The second element is that the accused acquired the property lawfully through that relationship. This is a key distinction from theft, like larceny, where the perpetrator never had legal access to the property. The defendant was initially permitted to possess or manage the assets as a function of their role.
Third, the prosecutor must demonstrate a “fraudulent conversion” of the assets. This occurs when the individual uses the entrusted property for their own purposes in a manner that violates the owner’s rights, such as transferring company funds to a personal account. The act of conversion is the point at which legal possession becomes illegal use.
The final element is proving the defendant acted with specific intent to deprive the owner of their property. The misappropriation was not an accident or accounting error; the accused must have knowingly and willfully intended to use the assets for their own benefit. Accidental misuse of funds does not meet the criminal standard.
The primary factor separating felony embezzlement from a misdemeanor is the monetary value of the misappropriated assets. Each jurisdiction establishes a felony threshold, and taking assets valued above this amount—often $1,000 or more—triggers a felony charge.
In some cases, other circumstances can influence whether the crime is charged as a felony regardless of the dollar amount. These aggravating factors might include the type of victim, such as an elderly person or a charitable organization, or if the defendant holds a position of public trust. A prior criminal record for theft-related offenses can also lead prosecutors to pursue a felony conviction.
Felony embezzlement occurs across various sectors, often escalating over time until the total value surpasses the felony threshold.
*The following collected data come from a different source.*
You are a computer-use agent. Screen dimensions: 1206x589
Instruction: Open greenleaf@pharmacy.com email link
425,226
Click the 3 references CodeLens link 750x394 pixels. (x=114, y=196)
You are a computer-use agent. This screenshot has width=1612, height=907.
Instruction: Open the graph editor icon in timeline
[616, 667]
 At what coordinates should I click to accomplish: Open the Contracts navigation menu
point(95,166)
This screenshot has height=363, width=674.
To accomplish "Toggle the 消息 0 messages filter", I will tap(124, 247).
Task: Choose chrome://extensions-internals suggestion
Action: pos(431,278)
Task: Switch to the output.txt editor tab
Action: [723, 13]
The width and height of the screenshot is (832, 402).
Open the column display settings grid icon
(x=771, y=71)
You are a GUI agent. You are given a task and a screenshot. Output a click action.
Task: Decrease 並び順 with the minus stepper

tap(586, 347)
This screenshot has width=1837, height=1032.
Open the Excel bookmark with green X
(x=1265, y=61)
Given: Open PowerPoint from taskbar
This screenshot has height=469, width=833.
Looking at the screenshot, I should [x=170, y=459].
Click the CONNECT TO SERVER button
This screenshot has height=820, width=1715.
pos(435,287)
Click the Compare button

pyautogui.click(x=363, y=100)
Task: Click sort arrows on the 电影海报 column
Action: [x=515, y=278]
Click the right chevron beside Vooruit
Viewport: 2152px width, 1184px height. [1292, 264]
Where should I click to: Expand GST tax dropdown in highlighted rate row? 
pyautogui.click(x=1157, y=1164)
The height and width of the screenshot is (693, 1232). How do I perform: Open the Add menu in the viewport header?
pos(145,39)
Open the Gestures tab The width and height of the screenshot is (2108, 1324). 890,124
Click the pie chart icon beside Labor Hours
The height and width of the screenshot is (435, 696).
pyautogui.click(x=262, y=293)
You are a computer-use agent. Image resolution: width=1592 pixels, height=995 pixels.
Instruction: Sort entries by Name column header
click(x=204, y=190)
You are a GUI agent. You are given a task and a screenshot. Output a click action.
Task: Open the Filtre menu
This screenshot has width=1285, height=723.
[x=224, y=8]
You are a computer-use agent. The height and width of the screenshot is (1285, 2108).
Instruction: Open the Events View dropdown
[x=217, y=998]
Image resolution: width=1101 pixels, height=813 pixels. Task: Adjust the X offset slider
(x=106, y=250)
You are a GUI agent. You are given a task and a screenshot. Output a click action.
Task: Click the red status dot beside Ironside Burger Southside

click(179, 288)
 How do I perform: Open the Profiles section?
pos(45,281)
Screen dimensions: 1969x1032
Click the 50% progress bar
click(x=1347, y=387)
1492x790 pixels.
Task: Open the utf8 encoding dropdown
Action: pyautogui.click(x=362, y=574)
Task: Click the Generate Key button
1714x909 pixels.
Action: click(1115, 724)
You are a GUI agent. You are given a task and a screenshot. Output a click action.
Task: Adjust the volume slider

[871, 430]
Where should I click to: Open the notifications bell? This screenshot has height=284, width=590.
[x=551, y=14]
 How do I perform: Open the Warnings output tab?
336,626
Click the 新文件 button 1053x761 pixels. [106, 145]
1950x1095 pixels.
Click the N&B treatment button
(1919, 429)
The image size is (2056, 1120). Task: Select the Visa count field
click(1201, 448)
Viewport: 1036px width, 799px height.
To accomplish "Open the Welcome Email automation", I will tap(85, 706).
In a corporate setting, an accounts payable clerk might create fake vendor profiles, generate fraudulent invoices, and direct company payments to their own bank accounts.
Within non-profit organizations, a volunteer treasurer for a local sports league could use the group’s debit card for personal expenses like groceries and vacations. While each transaction may be small, the cumulative total over months or years can exceed the state’s felony limit.
In the financial services industry, a trustee managing a family trust could illegally transfer funds from the trust into their personal investment portfolio. Because trusts often contain substantial sums, such an act is almost always prosecuted as a felony.
A conviction for felony embezzlement carries penalties including incarceration, with sentences that can exceed one year in a state prison. The length of the prison term often corresponds to the amount of money stolen. For instance, under the primary federal embezzlement statute, if the property value exceeds $1,000, the crime is a felony punishable by up to 10 years in prison, a fine of up to $250,000, or both.
A court will also order restitution, which is a mandatory repayment of the full amount stolen from the victim. A felony conviction creates a permanent criminal record that can make it difficult to find future employment, particularly in roles that require handling money or holding a position of trust. Professionals like accountants or financial advisors may also face the revocation of their professional licenses.